Lo stesso vale per gli addominali profondi del Core profondo.Uno studio del 2013 pubblicato sul Journal of Physical Therapy Science ha scoperto che l'esecuzione di squat da parete modificati, nonché i ponti alla moda, aumentavano lo spessore sia dell'addome trasversale che degli obliqui interni, che sono due muscoli chiave di stabilità del nucleo situati nel tronco.

Gli autori hanno concluso il loro rapporto affermando che gli squat da parete modificati nella tua giornata possono essere più facili da realizzare rispetto ai ponti, poiché i ponti richiedono spazio sul pavimento e un tappetino.

Fare 10 squat a parete ogni giorno per alcune settimane probabilmente sfiderà il tuoI muscoli dei quadricipiti in grande stile.

I quadricipiti sono un gruppo di quattro muscoli situati nella parte anteriore della coscia.Uno dei muscoli attraversa sia l'anca che il ginocchio (retto femorale).Gli altri tre muscoli attraversano l'articolazione del ginocchio e hanno origine sul femore.È l'effetto degli squat da parete sull'anca che è il più rilevante per il mal di schiena, la buona postura e la facilità di movimento.

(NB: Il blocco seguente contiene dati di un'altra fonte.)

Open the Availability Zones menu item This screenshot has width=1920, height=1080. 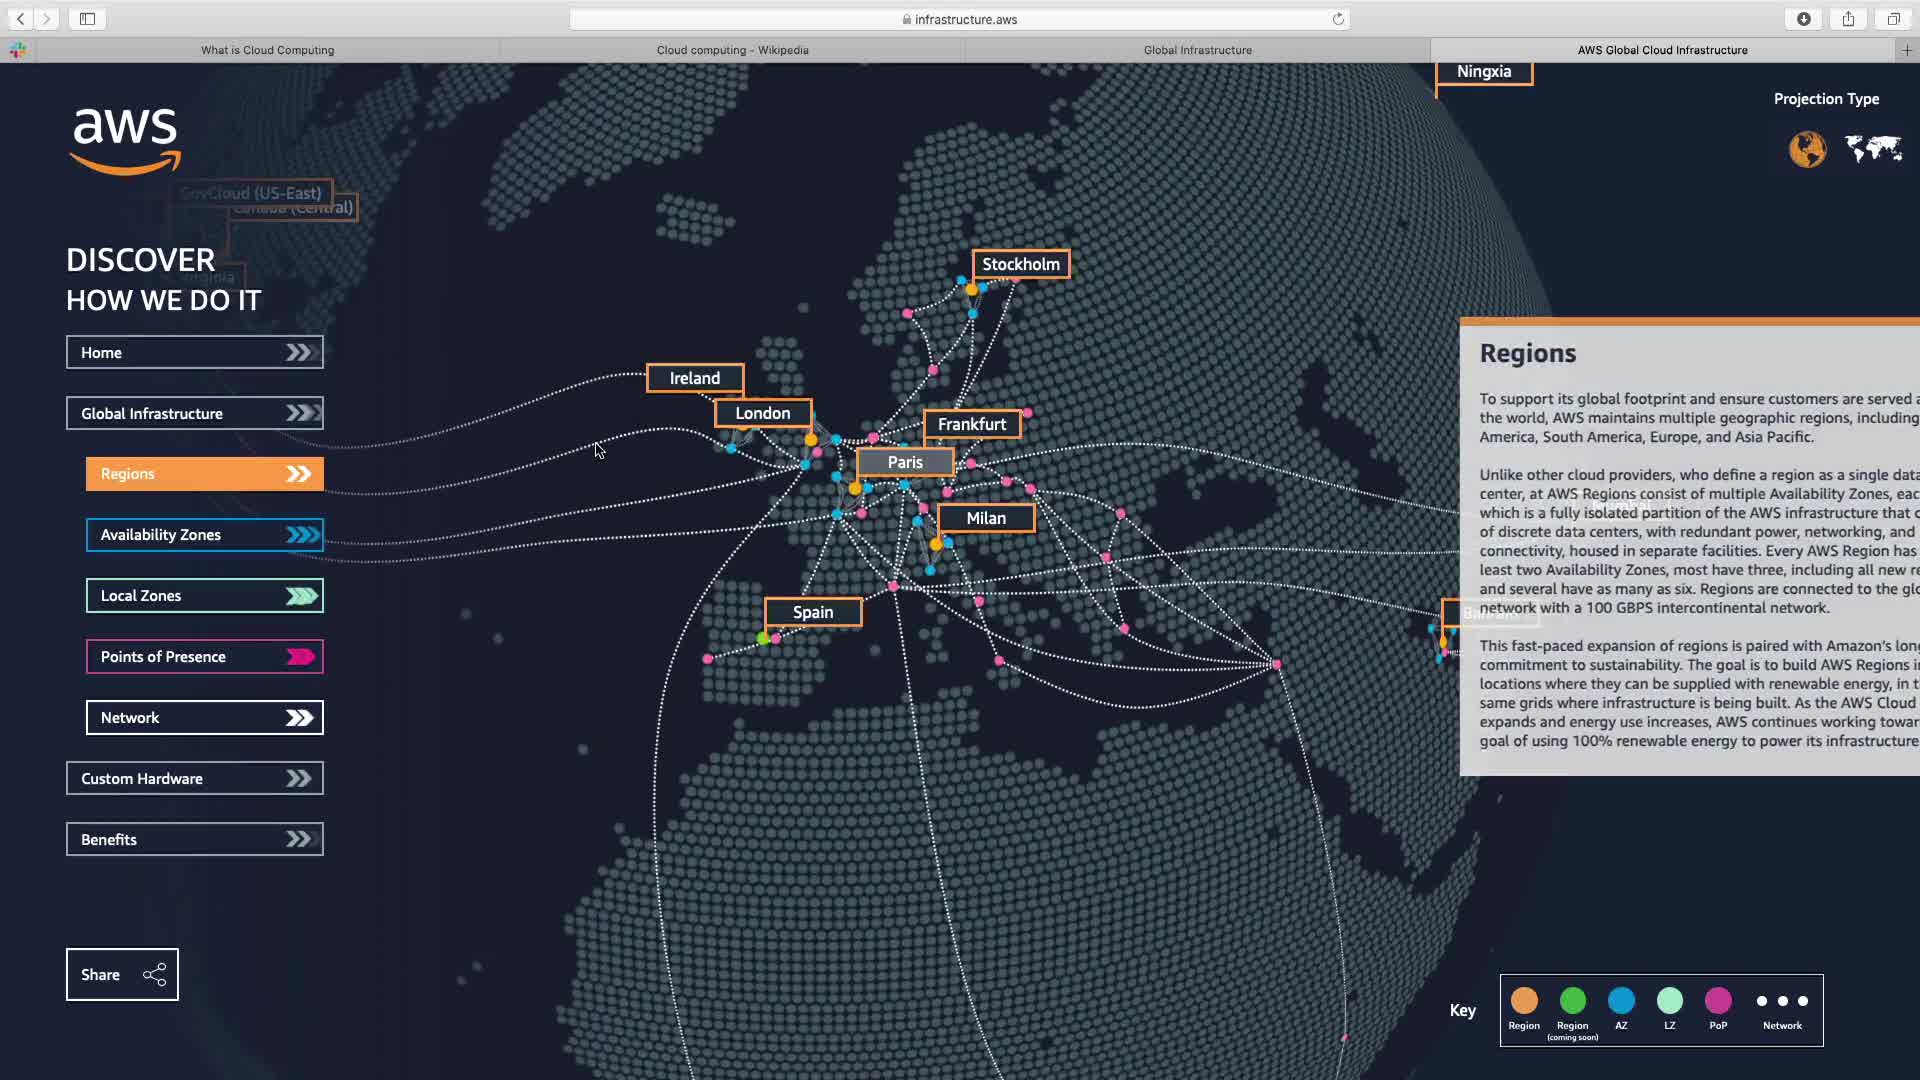point(204,535)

  • ° con pareti o senza pareti?
  • Gli atleti orientati alle prestazioni generalmente fanno molti squat pieni, spesso con un bilanciere sulle spalle, come parte della loro normale routine di allenamento.Per noi mortali, tuttavia, questo potrebbe non essere possibile.Dolori alla schiena, dolore al ginocchio e dolore all'anca sono alcuni dei pochi potenziali ostacoli che potrebbero ostacolarsi. Se il seguente esercizio provoca il dolore al ginocchio o alla schiena, diminuiscono la profondità dello squat fino a quando non si avverte dolore o non t fare l'esercizio.Non dovresti provare dolore o disagio in qualsiasi momento durante questo esercizio.
E se hai una lesione alla schiena o al ginocchio esistente, al dolore o ad un'altra condizione medica, chiedi al tuo operatore sanitario o fisioterapista se questo esercizio è appropriato prima di provarlo. Prova uno squat lungo il muro

Questa versione dello squat da parete si concentra sullo sviluppo della forza al centro del muscolo del quadricipite.

Passaggio 1:

Alzati dritto contro un muro.Fai un grande passo avanti.Cerca di allineare le ginocchia con l'area tra l'alluce e il secondo dito.Un modo per gestire dolore al ginocchio delicato o potenziale è posizionare i piedi su entrambi i lati.Ciò consente una base di supporto più ampia, che può salvare la schiena, e in particolare le ginocchia, dalla compressione indebita. Passaggio 2: Inspira, quindi espira e tira i muscoli addominali inferiori. Mentre espiri, piega il tuoGinocchia e scivolare a parte il muro.Idealmente, fletterai le ginocchia con un angolo di 90 gradi, ma lascerà che il tuo dolore ti guidi su quanto lontano vai. Durante il movimento, tieni lo sguardo dritto davanti a te, le ginocchia leggermente piegate e il mento leggermentenascosto.Cerca di tenere la parte posteriore della testa toccando il muro. Passaggio 3: Torna lentamente alla posizione di partenza.L'allenamento per i muscoli del tuo sedile dovrebbe intensificarsi sulla via del ritorno, soprattutto se non affretti il movimento. Passaggio 4: Ripeti al tuo livello di comfort fino a 10 volte. Laurea i tuoi squat da parete Una volta che gli squat del muro diventano un pezzo di torta, puoi certamente laurearti a squat lontano dal muro. Ma potresti anche aumentare la sfida introducendo intenzionalmente lo squilibrio nell'equazione.Un altro studio pubblicato sul Journal of Physical Therapy Science , questa volta nel 2015, ha scoperto che gli squat da parete instabili, che equivale a stare su una superficie come una palla Bosu, aiutano a costruire i muscoli responsabili di una buona postura. Gli squat da parete di peso possono essere un ottimo modo per influire positivamente sulla schiena, la migliore strategia è quella cheInclude una varietà di esercizi.Con molte mosse diverse, potresti essere in grado di affrontare tutti i muscoli che colpiscono la parte bassa della schiena per lo scopo e il rafforzamento.Dai un'occhiata a come fare un'inclinazione pelvica, lo yoga si muove per il mal di schiena e un tratto per contrastare il piede.